◆ GOAL OF THE EXERCISE
Your answer should consist of the lines below that hold the word "will".

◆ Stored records
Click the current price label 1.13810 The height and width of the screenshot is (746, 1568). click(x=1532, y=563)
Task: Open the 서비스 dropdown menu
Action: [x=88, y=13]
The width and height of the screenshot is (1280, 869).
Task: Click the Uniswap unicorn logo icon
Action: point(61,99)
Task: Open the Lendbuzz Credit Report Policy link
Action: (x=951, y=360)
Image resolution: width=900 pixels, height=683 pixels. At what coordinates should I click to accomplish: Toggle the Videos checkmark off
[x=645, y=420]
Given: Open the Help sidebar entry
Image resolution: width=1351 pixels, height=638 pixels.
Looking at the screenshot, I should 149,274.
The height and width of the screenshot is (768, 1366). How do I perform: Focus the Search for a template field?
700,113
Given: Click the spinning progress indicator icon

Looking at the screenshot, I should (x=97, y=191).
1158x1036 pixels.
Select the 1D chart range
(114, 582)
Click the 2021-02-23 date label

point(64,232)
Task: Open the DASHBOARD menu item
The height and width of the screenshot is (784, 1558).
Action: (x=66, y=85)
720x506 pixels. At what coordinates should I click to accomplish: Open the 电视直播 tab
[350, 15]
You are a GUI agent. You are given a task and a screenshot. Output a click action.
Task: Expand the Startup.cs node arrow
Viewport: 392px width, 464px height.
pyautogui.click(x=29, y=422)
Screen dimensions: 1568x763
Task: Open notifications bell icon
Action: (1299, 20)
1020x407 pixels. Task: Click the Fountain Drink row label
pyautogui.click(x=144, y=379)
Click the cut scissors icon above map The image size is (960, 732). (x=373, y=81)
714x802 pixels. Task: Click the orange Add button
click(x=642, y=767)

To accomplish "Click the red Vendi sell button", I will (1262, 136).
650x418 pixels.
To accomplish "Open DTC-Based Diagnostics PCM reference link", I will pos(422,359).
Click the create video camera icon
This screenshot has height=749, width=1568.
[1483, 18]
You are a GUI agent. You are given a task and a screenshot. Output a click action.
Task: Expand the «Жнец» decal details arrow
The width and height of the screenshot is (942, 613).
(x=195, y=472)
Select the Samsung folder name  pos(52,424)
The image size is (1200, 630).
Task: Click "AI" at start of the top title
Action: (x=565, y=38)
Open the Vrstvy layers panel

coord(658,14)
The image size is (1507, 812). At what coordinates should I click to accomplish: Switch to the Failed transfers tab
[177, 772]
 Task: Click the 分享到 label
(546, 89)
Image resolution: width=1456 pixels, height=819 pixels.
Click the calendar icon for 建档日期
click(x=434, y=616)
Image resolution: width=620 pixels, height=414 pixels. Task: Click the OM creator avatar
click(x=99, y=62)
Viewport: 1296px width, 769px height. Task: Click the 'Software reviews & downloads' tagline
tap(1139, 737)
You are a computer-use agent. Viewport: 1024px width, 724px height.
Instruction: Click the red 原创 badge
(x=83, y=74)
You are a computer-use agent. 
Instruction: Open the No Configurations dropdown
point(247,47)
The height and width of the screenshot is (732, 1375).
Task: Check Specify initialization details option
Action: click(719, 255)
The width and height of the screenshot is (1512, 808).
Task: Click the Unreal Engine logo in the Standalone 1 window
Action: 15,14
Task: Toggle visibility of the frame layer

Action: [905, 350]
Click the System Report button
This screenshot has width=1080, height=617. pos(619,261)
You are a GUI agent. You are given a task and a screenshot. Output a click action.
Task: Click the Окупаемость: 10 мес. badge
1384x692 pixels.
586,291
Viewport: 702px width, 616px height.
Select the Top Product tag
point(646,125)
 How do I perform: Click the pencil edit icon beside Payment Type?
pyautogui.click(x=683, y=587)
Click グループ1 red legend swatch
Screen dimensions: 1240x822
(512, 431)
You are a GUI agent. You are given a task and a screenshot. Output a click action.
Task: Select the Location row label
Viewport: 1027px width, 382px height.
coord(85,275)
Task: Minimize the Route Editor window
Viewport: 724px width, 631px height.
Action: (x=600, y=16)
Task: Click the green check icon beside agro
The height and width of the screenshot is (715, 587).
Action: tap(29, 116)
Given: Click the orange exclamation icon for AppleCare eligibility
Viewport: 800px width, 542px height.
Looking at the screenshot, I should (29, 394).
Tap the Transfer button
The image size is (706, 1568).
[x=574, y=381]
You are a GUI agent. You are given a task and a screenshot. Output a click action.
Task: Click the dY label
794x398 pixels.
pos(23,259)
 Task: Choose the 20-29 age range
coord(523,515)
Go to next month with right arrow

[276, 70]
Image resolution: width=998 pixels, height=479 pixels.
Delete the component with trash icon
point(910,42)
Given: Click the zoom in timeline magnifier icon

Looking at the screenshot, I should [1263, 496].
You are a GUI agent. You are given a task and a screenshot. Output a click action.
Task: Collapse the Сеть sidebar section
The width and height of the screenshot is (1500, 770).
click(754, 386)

◆ FINAL ANSWER
To accomplish "Click the red Vendi sell button", I will (1262, 136).
To accomplish "Open DTC-Based Diagnostics PCM reference link", I will pos(422,359).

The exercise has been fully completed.